Groups and Geometries
Title | Groups and Geometries PDF eBook |
Author | Lino Di Martino |
Publisher | Birkhäuser |
Pages | 267 |
Release | 2013-12-01 |
Genre | Mathematics |
ISBN | 3034888198 |
On September 1-7, 1996 a conference on Groups and Geometries took place in lovely Siena, Italy. It brought together experts and interested mathematicians from numerous countries. The scientific program centered around invited exposi tory lectures; there also were shorter research announcements, including talks by younger researchers. The conference concerned a broad range of topics in group theory and geometry, with emphasis on recent results and open problems. Special attention was drawn to the interplay between group-theoretic methods and geometric and combinatorial ones.

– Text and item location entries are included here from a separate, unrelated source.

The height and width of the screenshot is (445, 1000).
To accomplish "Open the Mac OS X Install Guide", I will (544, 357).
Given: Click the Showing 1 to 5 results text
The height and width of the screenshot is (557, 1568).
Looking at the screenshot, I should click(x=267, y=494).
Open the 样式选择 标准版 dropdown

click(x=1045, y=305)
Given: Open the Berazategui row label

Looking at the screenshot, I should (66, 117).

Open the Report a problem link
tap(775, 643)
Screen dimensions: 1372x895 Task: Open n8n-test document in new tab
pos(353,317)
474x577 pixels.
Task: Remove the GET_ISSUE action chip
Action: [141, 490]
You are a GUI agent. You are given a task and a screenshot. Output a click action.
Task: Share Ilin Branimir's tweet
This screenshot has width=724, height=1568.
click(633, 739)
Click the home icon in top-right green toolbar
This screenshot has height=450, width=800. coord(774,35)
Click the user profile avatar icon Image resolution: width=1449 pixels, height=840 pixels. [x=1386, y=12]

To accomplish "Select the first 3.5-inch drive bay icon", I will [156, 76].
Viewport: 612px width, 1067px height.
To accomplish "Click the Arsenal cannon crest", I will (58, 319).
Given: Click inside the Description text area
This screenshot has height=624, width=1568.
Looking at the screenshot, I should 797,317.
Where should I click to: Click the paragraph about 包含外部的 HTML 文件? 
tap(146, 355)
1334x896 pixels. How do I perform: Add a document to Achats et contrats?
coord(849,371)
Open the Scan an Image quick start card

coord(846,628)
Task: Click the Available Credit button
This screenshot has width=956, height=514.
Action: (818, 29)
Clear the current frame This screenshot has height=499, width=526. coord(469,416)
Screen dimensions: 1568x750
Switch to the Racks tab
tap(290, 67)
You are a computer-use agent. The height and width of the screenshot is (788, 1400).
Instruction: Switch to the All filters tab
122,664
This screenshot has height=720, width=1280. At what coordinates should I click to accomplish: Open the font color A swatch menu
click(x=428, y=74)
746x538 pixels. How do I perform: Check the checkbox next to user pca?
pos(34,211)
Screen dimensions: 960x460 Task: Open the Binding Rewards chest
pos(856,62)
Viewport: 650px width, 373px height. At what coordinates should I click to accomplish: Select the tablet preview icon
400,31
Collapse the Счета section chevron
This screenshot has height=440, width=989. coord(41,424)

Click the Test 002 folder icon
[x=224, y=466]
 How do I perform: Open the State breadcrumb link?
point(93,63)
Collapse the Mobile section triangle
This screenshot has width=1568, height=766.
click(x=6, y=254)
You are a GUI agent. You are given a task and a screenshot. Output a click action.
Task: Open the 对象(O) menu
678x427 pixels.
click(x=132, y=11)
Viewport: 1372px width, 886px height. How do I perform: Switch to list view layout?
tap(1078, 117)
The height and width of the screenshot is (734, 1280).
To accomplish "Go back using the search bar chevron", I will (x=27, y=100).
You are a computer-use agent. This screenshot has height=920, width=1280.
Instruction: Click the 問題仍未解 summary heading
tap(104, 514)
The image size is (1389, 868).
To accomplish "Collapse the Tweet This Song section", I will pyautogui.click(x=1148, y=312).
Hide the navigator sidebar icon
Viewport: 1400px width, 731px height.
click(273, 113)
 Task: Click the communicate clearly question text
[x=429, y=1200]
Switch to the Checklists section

Expanded versions of many of the talks appear in these Proceedings. This volume is intended to provide a stimulating collection of themes for a broad range of algebraists and geometers. Among those themes, represented within the conference or these Proceedings, are aspects of the following: 1. the classification of finite simple groups, 2. the structure and properties of groups of Lie type over finite and algebraically closed fields of finite characteristic, 3. buildings, and the geometry of projective and polar spaces, and 4. geometries of sporadic simple groups. We are grateful to the authors for their efforts in providing us with manuscripts in LaTeX. Barbara Priwitzer and Thomas Hintermann, Mathematics Editors of Birkhauser, have been very helpful and supportive throughout the preparation of this volume.